It may seem alien to be exercising your stomach muscles during pregnancy. I mean, there’s a baby growing in there. Will every sit-up squish the baby? Whereas it might not be possible to crunch as hard as it you could pre-pregnancy, it’s still possible for mamas to keep their core strength without impacting your baby. Let’s not start expecting six packs to spring up, but there are a wealth of benefits to improving and maintaining core strength during pregnancy.
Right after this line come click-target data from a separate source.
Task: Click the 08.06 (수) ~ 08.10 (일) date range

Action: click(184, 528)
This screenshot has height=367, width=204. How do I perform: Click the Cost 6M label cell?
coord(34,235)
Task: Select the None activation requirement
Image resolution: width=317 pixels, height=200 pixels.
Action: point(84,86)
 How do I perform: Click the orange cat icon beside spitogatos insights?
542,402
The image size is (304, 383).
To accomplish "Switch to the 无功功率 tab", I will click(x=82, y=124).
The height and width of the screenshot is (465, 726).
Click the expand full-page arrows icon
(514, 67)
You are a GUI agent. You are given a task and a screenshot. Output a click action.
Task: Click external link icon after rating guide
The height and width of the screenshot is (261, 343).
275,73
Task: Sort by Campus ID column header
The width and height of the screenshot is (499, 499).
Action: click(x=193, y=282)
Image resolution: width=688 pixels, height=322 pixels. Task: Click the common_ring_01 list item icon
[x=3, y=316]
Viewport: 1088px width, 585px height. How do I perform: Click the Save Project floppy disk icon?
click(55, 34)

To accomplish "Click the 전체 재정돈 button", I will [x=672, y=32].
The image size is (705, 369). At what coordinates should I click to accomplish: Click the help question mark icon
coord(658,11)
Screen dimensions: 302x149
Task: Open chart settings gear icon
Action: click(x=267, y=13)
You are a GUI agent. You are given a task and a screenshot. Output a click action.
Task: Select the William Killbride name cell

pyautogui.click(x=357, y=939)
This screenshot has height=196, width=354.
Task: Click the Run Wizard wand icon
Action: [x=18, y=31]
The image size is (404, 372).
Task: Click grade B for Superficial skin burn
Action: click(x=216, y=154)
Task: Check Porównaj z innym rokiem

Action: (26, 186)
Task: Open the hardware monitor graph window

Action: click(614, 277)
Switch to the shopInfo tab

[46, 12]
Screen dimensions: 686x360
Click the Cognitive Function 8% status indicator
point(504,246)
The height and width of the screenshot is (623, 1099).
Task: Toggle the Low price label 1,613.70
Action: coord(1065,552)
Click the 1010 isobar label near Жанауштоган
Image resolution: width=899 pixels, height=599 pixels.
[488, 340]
In this excerpt from Mama You’ve Got This, an honest guide to pregnancy, Melissa Schweiger Kleinman, puts mamas minds at rest and keep their tummies in shape.
Doing abdominal exercises while you’re harbouring a fugitive inside your tummy can seem like the ultimate twist of irony. You may not be rewarded with a perfect six pack but tummy strengthening exercises can greatly improve your ability to push during labour, as well as help keep your belly in shape for an easier road back to a trim middle. Another major benefit to strong abs during pregnancy that is they can help to alleviate some of that godawful back pain you might find yourself with whilst carrying around a baby in your belly.
Can you still do sit ups whilst pregnant?
Strengthening your core during pregnancy does require some modifications though. You should not be doing the same crunches you did at the gym prior to getting pregnant. Laying flat on your back, especially after the first trimester, is not a good idea as your enlarged uterus could possibly interfere with the vena cava, the vein that brings blood to your heart. Try using a pillow or something to prop your head above your heart while doing your core work.
Another thing to look out for is abdominal separation, which is a widening gap between the left and right sides of your abdominal muscle, that sometimes happens when your baby grows. While abdominal separation is typically not anything to get overly concerned about, it could put potential tension on the entire area and might require even further modifications on your exercise routine. Ask your doctor about this and they’ll be able to tell if you do indeed have it.
Here are some top pregnancy-friendly ab exercises. As always, speak to your doctor or midwife before embarking on a new exercise routine.
• Stand with your feet hip-width apart.
• Draw your belly button into your spine, tuck your pelvis slightly under and bring your fingertips to your ears.
• Crunch forward and squeeze your abdominal muscles (just like you would if you were lying on your back).
• Release with control.
• Lie on your back with your upper back, neck and head propped up above your heart.
• Place your palms on the ground along your sides for support.
• Bend both knees and bring your feet in toward your bum.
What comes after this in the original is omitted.